_Task requirements_
From the listing below, extract every line containing "search".

_Given data_
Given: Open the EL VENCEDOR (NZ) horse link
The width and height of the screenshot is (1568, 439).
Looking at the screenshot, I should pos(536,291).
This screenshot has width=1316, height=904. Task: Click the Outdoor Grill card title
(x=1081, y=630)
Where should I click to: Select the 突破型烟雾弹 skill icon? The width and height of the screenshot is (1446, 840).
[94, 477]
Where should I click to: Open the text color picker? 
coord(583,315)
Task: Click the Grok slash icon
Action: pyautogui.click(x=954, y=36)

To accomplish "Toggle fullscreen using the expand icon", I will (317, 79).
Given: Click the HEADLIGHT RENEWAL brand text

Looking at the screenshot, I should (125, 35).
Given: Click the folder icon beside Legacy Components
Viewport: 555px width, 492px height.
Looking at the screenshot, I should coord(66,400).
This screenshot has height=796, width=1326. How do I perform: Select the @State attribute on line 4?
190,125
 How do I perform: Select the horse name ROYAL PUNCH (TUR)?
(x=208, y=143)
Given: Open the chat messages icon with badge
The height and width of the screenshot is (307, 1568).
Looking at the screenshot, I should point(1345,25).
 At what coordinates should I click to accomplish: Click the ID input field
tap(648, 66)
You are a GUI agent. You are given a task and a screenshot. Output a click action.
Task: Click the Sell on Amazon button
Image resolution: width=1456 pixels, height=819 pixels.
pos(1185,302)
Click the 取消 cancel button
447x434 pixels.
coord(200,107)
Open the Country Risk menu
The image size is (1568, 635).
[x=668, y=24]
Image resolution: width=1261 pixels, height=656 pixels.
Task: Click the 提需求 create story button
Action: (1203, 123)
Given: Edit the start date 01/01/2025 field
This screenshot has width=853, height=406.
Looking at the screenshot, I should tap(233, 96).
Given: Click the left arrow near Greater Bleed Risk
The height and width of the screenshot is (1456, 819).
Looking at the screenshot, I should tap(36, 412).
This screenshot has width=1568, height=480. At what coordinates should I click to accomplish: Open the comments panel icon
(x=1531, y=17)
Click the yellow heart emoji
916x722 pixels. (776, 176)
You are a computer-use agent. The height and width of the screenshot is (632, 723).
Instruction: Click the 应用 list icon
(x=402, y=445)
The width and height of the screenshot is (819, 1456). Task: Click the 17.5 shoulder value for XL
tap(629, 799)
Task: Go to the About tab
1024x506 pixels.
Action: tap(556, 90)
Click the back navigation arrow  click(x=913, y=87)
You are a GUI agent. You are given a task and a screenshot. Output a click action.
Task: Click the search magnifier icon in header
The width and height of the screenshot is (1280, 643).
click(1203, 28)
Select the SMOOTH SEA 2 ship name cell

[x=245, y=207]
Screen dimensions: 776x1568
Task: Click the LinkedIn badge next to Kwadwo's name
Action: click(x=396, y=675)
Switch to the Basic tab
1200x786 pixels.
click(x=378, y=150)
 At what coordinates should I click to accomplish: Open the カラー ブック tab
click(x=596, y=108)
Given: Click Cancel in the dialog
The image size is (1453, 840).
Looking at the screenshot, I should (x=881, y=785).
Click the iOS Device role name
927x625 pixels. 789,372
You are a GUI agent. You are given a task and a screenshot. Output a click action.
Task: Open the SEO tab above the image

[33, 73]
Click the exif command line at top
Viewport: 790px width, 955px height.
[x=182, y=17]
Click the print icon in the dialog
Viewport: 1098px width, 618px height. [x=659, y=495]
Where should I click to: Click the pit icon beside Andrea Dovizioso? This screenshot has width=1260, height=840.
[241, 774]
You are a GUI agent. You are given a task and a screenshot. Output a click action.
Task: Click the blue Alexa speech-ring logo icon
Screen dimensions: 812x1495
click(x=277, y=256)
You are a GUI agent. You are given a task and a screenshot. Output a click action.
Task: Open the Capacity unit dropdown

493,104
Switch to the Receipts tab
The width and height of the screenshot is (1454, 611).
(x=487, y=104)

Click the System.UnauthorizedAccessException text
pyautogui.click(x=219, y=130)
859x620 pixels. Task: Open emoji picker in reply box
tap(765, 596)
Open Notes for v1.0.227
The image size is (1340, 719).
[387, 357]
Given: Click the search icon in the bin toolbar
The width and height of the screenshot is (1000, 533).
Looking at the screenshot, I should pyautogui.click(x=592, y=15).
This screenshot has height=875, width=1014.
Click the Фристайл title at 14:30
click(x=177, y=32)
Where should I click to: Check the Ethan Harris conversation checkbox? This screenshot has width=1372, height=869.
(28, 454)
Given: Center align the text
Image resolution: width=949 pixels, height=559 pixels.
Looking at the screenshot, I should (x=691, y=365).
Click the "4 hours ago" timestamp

_Exercise response_
Task: Click the search magnifier icon in header
Given: Click the search icon in the bin toolbar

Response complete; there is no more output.